Companies like Twist Bioscience and Pacific Biosciences are the "picks and shovels" of the industry. They don't necessarily need one specific drug to be a blockbuster; they just need the industry as a whole to keep researching. They're often less volatile than the pure-play drug developers.
Check the institutional flow.
Keep an eye on the daily trade disclosures from ARK. They are transparent for a reason. If you see them selling a winner like Tesla to buy more of a "loser" like Personalis, it tells you exactly where their conviction lies. They aren't trying to trade the 24-hour news cycle; they're trying to capture a 5-to-10-year structural shift.
Rebalance with discipline.
Wood’s strategy involves selling winners to buy losers (the "buy the dip" mentality). For a retail investor, this can be dangerous. If you're going to follow this path, set strict percentage limits for how much of your total portfolio you’re willing to dedicate to speculative biotech. 5% to 10% is usually plenty for most people.

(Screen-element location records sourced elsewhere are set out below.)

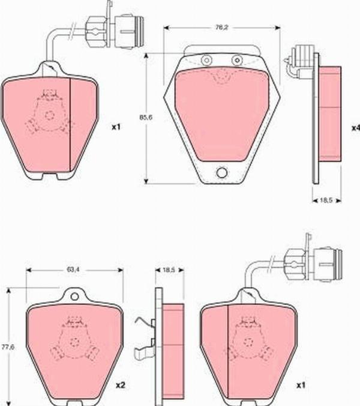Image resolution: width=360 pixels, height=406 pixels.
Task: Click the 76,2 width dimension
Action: point(221,27)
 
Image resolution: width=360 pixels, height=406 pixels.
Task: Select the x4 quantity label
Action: point(355,128)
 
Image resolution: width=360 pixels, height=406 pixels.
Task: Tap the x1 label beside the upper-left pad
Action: point(116,127)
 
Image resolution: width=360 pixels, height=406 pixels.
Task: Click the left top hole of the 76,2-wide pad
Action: point(206,59)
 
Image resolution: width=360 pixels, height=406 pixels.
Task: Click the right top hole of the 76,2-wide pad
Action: point(237,59)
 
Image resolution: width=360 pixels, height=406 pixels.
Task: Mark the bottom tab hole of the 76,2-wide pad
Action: point(221,173)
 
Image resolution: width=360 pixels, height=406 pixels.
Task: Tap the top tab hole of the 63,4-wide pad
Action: point(74,295)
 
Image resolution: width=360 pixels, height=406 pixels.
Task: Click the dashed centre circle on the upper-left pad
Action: point(49,115)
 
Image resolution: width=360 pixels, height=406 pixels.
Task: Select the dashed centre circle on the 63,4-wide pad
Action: point(74,342)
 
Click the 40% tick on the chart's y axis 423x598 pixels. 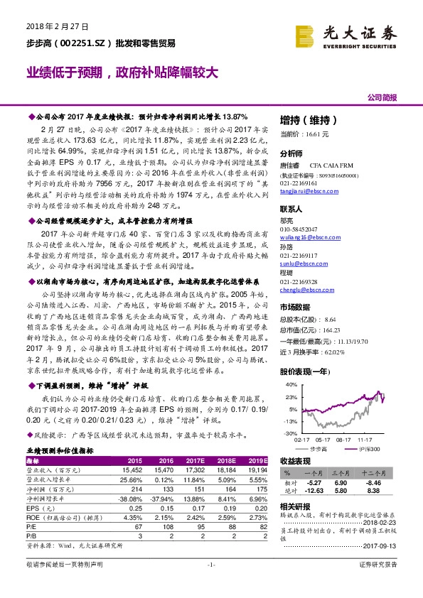(x=290, y=384)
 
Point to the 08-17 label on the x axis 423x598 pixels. (x=345, y=439)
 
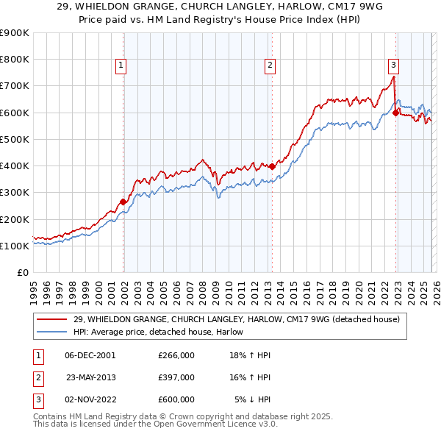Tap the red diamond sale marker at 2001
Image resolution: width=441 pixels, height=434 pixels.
123,201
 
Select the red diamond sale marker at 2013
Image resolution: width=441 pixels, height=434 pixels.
272,166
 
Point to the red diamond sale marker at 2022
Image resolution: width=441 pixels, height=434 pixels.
395,113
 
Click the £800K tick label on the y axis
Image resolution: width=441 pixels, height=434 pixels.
15,60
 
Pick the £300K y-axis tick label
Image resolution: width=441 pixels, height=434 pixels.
15,193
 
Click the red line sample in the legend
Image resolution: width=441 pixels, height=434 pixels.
54,320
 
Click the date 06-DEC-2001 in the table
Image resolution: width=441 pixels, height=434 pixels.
90,355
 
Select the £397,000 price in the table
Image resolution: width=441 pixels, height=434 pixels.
176,377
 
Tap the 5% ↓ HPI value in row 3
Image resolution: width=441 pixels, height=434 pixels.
253,399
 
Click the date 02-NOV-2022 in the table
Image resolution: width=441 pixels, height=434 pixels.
90,399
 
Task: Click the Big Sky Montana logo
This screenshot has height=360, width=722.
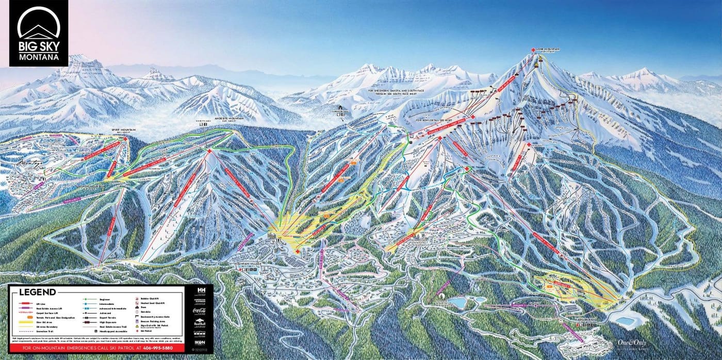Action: pos(39,33)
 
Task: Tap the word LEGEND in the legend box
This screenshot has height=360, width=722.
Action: pos(37,292)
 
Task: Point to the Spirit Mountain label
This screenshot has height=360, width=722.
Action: pos(123,130)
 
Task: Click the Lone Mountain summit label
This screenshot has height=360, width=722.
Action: pos(548,50)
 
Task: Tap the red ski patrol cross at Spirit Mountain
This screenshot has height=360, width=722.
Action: pos(125,139)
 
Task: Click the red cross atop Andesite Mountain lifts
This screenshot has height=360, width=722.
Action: pos(209,151)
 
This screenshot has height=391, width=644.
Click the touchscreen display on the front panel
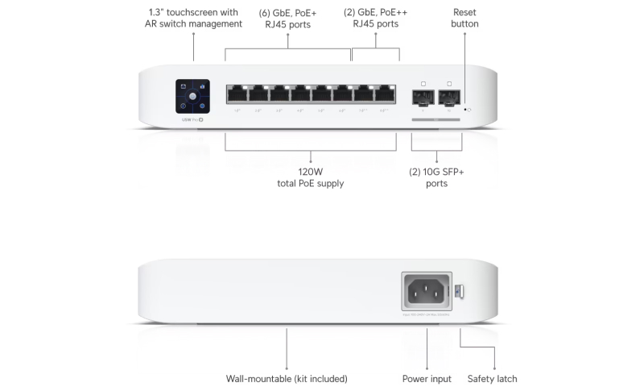click(x=192, y=96)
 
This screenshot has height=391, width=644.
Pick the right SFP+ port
click(x=448, y=98)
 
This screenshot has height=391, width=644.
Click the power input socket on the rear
click(x=427, y=292)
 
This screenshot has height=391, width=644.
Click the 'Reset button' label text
click(x=465, y=18)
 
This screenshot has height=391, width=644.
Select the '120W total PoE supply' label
click(x=310, y=177)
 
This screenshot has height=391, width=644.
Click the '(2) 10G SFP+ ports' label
click(x=436, y=177)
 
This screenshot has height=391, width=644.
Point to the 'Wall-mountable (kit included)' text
click(x=287, y=378)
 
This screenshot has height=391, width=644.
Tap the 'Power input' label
click(x=427, y=378)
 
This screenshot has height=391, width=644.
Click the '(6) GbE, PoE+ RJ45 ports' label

The "genomic revolution" isn't coming; it's already happening in the labs. Whether it translates to stock market gains in 2026 depends on whether these companies can move from "cool science" to "profitable medicine." Cathie Wood has made her choice. Now you have to decide if you have the stomach for the ride.
To track these moves yourself, you can monitor the daily trade logs at the ARK Invest website or use a site like Cathie’s Ark to see real-time weightings. Pay close attention to the ARKG turnover rate—it’s currently around 33%, which means they aren't just "buying and holding"; they are actively trading the volatility of these biotech names to maximize their position sizes.